* Exercise description
The response should contain every record, reproduced exactly.

______________________________

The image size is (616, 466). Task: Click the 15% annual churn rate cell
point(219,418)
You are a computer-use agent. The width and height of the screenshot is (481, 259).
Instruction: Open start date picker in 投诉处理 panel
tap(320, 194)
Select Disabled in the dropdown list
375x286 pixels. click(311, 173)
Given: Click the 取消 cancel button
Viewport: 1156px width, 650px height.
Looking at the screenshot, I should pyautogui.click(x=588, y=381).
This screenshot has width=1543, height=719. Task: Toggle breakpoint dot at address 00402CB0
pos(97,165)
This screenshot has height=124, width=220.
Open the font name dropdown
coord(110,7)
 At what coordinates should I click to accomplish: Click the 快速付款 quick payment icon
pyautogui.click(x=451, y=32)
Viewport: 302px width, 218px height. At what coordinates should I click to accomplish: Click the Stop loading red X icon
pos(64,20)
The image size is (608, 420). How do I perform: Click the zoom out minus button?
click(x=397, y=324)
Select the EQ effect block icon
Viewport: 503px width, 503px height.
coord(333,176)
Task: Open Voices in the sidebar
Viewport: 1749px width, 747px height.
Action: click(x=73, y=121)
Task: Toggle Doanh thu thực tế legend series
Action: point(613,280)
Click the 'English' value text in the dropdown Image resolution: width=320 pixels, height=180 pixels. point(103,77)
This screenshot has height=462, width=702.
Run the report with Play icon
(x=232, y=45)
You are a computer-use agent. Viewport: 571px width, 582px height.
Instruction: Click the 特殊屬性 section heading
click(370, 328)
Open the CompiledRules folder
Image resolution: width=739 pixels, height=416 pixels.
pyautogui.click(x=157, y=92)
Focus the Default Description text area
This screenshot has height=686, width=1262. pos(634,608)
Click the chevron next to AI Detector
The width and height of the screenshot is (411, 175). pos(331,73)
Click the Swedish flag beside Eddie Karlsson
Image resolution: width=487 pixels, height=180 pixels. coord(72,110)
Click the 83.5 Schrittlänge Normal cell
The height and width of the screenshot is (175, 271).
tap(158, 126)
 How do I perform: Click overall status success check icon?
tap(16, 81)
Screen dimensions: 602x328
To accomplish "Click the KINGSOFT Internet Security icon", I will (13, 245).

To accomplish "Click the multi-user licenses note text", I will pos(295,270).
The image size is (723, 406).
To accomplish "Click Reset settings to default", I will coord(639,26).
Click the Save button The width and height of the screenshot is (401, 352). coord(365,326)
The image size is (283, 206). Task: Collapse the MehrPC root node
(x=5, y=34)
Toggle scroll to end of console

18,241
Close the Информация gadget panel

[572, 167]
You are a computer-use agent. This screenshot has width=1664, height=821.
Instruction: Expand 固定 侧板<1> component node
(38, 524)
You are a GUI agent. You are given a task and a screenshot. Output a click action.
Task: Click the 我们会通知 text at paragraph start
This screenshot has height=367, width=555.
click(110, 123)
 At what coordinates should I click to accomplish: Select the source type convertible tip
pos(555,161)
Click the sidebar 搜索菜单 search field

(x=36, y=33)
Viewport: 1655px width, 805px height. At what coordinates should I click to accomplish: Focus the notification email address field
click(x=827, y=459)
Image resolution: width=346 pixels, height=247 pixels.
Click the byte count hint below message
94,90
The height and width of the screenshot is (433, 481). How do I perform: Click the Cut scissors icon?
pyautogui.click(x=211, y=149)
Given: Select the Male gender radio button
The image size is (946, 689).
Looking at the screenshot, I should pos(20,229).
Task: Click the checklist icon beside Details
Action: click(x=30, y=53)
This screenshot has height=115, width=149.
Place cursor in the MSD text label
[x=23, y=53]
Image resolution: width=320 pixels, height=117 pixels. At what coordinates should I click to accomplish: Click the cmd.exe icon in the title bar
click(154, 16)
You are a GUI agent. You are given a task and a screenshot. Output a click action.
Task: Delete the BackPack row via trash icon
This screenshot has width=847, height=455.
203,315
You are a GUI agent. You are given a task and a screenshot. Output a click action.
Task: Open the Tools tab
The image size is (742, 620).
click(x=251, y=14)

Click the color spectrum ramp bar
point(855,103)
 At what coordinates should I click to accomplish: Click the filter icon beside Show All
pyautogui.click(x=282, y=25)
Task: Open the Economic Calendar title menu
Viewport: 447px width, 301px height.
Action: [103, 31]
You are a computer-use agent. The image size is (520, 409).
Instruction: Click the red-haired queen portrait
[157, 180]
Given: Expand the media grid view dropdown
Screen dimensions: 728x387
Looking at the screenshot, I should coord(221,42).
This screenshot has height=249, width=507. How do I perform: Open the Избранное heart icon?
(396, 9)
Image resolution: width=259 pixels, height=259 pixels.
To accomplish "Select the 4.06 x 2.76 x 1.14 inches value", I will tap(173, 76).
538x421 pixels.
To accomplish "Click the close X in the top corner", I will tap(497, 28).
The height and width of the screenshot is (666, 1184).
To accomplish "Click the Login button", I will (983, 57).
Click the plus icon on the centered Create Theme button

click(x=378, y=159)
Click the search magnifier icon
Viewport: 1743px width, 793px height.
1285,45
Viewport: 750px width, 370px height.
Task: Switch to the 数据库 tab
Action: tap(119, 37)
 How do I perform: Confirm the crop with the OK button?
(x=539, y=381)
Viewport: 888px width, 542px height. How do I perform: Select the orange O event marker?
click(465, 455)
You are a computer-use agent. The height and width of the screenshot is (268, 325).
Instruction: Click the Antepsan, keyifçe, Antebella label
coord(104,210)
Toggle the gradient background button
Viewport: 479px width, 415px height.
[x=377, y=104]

______________________________

* Output below
The image size is (616, 466). Task: Click the 15% annual churn rate cell
point(219,418)
You are a computer-use agent. The width and height of the screenshot is (481, 259).
Instruction: Open start date picker in 投诉处理 panel
tap(320, 194)
Select Disabled in the dropdown list
375x286 pixels. click(311, 173)
Given: Click the 取消 cancel button
Viewport: 1156px width, 650px height.
Looking at the screenshot, I should pyautogui.click(x=588, y=381).
This screenshot has width=1543, height=719. Task: Toggle breakpoint dot at address 00402CB0
pos(97,165)
This screenshot has height=124, width=220.
Open the font name dropdown
coord(110,7)
 At what coordinates should I click to accomplish: Click the 快速付款 quick payment icon
pyautogui.click(x=451, y=32)
Viewport: 302px width, 218px height. At what coordinates should I click to accomplish: Click the Stop loading red X icon
pos(64,20)
The image size is (608, 420). How do I perform: Click the zoom out minus button?
click(x=397, y=324)
Select the EQ effect block icon
Viewport: 503px width, 503px height.
coord(333,176)
Task: Open Voices in the sidebar
Viewport: 1749px width, 747px height.
Action: click(x=73, y=121)
Task: Toggle Doanh thu thực tế legend series
Action: point(613,280)
Click the 'English' value text in the dropdown Image resolution: width=320 pixels, height=180 pixels. point(103,77)
This screenshot has height=462, width=702.
Run the report with Play icon
(x=232, y=45)
You are a computer-use agent. Viewport: 571px width, 582px height.
Instruction: Click the 特殊屬性 section heading
click(370, 328)
Open the CompiledRules folder
Image resolution: width=739 pixels, height=416 pixels.
pyautogui.click(x=157, y=92)
Focus the Default Description text area
This screenshot has height=686, width=1262. pos(634,608)
Click the chevron next to AI Detector
The width and height of the screenshot is (411, 175). pos(331,73)
Click the Swedish flag beside Eddie Karlsson
Image resolution: width=487 pixels, height=180 pixels. coord(72,110)
Click the 83.5 Schrittlänge Normal cell
The height and width of the screenshot is (175, 271).
tap(158, 126)
 How do I perform: Click overall status success check icon?
tap(16, 81)
Screen dimensions: 602x328
To accomplish "Click the KINGSOFT Internet Security icon", I will (13, 245).

To accomplish "Click the multi-user licenses note text", I will pos(295,270).
The image size is (723, 406).
To accomplish "Click Reset settings to default", I will coord(639,26).
Click the Save button The width and height of the screenshot is (401, 352). coord(365,326)
The image size is (283, 206). Task: Collapse the MehrPC root node
(x=5, y=34)
Toggle scroll to end of console

18,241
Close the Информация gadget panel

[572, 167]
You are a computer-use agent. This screenshot has width=1664, height=821.
Instruction: Expand 固定 侧板<1> component node
(38, 524)
You are a GUI agent. You are given a task and a screenshot. Output a click action.
Task: Click the 我们会通知 text at paragraph start
This screenshot has height=367, width=555.
click(110, 123)
 At what coordinates should I click to accomplish: Select the source type convertible tip
pos(555,161)
Click the sidebar 搜索菜单 search field

(x=36, y=33)
Viewport: 1655px width, 805px height. At what coordinates should I click to accomplish: Focus the notification email address field
click(x=827, y=459)
Image resolution: width=346 pixels, height=247 pixels.
Click the byte count hint below message
94,90
The height and width of the screenshot is (433, 481). How do I perform: Click the Cut scissors icon?
pyautogui.click(x=211, y=149)
Given: Select the Male gender radio button
The image size is (946, 689).
Looking at the screenshot, I should pos(20,229).
Task: Click the checklist icon beside Details
Action: click(x=30, y=53)
This screenshot has height=115, width=149.
Place cursor in the MSD text label
[x=23, y=53]
Image resolution: width=320 pixels, height=117 pixels. At what coordinates should I click to accomplish: Click the cmd.exe icon in the title bar
click(154, 16)
You are a GUI agent. You are given a task and a screenshot. Output a click action.
Task: Delete the BackPack row via trash icon
This screenshot has width=847, height=455.
203,315
You are a GUI agent. You are given a task and a screenshot. Output a click action.
Task: Open the Tools tab
The image size is (742, 620).
click(x=251, y=14)

Click the color spectrum ramp bar
point(855,103)
 At what coordinates should I click to accomplish: Click the filter icon beside Show All
pyautogui.click(x=282, y=25)
Task: Open the Economic Calendar title menu
Viewport: 447px width, 301px height.
Action: [103, 31]
You are a computer-use agent. The image size is (520, 409).
Instruction: Click the red-haired queen portrait
[157, 180]
Given: Expand the media grid view dropdown
Screen dimensions: 728x387
Looking at the screenshot, I should coord(221,42).
This screenshot has height=249, width=507. How do I perform: Open the Избранное heart icon?
(396, 9)
Image resolution: width=259 pixels, height=259 pixels.
To accomplish "Select the 4.06 x 2.76 x 1.14 inches value", I will tap(173, 76).
538x421 pixels.
To accomplish "Click the close X in the top corner", I will tap(497, 28).
The height and width of the screenshot is (666, 1184).
To accomplish "Click the Login button", I will (983, 57).
Click the plus icon on the centered Create Theme button

click(x=378, y=159)
Click the search magnifier icon
Viewport: 1743px width, 793px height.
1285,45
Viewport: 750px width, 370px height.
Task: Switch to the 数据库 tab
Action: tap(119, 37)
 How do I perform: Confirm the crop with the OK button?
(x=539, y=381)
Viewport: 888px width, 542px height. How do I perform: Select the orange O event marker?
click(465, 455)
You are a computer-use agent. The height and width of the screenshot is (268, 325).
Instruction: Click the Antepsan, keyifçe, Antebella label
coord(104,210)
Toggle the gradient background button
Viewport: 479px width, 415px height.
[x=377, y=104]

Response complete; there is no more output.